1) That's no problem, but most of the buffer should be unused in the end. You need to cull (remove) faces that border to other solid blocks so only faces that can actually be visible are stored in VRAM. The size of vertexData should be enough to store even worse case scenarios, but the actual amount of data being uploaded should be pretty low per chunk in 99% of all cases.
2) glGenBuffers() creates a buffer ID used to refer to data stored on in VRAM on the GPU. You should create a vertex buffer per chunk.

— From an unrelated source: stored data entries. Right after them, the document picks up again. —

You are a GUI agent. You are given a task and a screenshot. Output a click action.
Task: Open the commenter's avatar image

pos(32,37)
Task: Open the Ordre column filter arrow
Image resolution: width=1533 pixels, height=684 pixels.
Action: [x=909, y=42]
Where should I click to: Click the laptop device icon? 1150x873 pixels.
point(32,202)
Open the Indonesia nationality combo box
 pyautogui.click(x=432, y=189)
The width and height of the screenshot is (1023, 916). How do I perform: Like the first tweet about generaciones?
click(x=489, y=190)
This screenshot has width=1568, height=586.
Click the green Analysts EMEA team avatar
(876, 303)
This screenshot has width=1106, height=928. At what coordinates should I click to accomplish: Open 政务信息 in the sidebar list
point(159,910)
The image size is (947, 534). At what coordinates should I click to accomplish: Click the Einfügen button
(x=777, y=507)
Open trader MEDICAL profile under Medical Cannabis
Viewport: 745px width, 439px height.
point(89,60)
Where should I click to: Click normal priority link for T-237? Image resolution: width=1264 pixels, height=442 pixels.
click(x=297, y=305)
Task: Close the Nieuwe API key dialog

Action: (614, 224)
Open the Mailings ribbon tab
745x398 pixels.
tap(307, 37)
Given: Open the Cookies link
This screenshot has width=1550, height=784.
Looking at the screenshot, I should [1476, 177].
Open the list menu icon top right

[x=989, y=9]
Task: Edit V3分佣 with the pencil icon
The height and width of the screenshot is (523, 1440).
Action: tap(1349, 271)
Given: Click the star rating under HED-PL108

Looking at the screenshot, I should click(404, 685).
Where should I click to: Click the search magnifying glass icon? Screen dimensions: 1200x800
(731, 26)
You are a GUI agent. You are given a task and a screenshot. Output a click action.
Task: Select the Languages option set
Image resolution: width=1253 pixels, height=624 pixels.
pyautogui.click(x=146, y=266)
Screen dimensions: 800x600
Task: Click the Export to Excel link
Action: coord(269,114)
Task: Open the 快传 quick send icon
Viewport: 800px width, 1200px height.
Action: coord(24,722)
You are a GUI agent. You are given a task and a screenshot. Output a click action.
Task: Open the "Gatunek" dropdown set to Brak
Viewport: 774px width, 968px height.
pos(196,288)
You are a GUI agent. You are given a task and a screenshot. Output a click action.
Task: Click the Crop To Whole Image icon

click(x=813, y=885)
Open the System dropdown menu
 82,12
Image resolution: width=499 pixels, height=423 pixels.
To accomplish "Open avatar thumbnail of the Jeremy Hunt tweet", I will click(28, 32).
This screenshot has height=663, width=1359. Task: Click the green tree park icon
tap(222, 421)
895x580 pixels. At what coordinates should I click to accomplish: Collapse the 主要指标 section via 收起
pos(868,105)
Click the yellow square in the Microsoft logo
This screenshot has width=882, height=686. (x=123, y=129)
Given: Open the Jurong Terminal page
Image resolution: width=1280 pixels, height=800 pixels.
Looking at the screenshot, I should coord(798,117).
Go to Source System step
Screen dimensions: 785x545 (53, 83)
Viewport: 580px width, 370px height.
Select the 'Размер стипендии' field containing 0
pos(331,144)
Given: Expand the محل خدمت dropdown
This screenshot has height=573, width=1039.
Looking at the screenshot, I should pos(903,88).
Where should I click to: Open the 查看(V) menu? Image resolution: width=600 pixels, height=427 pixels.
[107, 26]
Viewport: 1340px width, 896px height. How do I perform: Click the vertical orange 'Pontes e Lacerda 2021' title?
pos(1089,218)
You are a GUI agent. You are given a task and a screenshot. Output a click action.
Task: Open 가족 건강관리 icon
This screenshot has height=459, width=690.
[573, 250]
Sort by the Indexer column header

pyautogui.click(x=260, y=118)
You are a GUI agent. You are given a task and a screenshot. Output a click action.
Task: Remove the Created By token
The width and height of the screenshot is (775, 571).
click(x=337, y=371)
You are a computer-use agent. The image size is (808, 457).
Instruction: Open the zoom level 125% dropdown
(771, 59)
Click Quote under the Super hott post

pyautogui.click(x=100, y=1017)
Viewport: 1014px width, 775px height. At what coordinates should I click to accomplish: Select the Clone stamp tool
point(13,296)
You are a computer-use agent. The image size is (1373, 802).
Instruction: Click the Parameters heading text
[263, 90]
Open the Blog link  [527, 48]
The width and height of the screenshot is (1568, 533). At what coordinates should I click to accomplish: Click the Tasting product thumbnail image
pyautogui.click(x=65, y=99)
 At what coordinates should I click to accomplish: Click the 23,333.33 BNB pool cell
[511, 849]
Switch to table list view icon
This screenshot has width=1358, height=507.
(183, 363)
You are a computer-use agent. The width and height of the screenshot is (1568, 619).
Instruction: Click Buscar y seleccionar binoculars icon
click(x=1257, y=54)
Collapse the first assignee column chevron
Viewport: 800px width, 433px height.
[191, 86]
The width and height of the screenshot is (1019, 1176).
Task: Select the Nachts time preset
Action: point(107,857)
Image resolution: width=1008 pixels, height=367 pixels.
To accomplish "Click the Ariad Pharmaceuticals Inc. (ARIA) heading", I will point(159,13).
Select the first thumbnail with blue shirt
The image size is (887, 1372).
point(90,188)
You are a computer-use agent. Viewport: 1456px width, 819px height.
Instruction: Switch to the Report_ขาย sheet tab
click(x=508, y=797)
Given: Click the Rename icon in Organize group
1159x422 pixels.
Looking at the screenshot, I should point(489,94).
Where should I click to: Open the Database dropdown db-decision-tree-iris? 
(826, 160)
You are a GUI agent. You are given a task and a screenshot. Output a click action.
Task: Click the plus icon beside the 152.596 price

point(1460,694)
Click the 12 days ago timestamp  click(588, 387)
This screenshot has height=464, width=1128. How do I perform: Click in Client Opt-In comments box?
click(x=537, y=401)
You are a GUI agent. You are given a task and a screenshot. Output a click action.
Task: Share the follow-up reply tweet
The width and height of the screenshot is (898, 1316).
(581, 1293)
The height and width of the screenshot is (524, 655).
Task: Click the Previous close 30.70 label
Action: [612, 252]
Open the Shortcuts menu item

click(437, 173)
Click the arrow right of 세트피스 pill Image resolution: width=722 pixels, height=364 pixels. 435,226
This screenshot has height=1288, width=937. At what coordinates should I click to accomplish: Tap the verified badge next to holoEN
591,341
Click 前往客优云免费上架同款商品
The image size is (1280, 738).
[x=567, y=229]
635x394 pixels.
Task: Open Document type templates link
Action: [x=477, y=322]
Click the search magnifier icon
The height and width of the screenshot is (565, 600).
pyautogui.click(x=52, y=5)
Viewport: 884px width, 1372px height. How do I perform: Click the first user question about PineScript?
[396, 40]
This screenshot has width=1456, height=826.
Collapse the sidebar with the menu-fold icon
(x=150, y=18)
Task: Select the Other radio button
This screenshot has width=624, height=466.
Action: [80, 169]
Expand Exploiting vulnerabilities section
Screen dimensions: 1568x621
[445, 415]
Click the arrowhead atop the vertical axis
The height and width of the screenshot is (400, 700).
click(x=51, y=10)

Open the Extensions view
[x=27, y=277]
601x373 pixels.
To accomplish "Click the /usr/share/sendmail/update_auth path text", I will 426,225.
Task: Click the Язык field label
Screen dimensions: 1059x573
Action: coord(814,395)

3) Flipping sets the limit (Kind of like the size of an ArrayList. Note that size != capacity, the array length.) to the current position and resets the position to 0. Basically, you put data into the buffer with buffer.put() and when you're finished you flip. That way only the actual used part of the array is used thanks to the new limit. If you want to reuse the buffer later, just do a buffer.clear() which resets the limit to the capacity of the buffer.
4) That code uploads the vertexData buffer to VRAM and stores it there. First line creates a buffer handle. Second binds that buffer handle (they works like texture handles). Third line uploads the data in vertexData to the VBO. 4th line just unbinds the VBO.
How about just a VBO that holds the data for 1 cube that you render with different offsets 16*16*16 times.
No, you really need to batch the cubes together into chunks if you want to render more than a few thousand of them. You also really need to ignore faces that are inside walls/the floor/etc to reduce the number of vertices and triangles as much as possible.
View distance of 400m (1 cube = 1m^3) = Minecraft
With culling: 480 FPS, 150MB of VRAM used
Without: Instant out of VRAM crash
View distance of 100m:
With: 2200 FPS, 40MB of VRAM used
Without: Instant out of VRAM crash
View distance of 50m:
With: 2500 FPS, 30MB of VRAM used
Without: Instant out of VRAM crash
View distance of 25m:
With: 2500 FPS, 30MB of VRAM used
Without: 400 FPS, Crashes after loading around 5 16x16x16 chunks due to out of memory.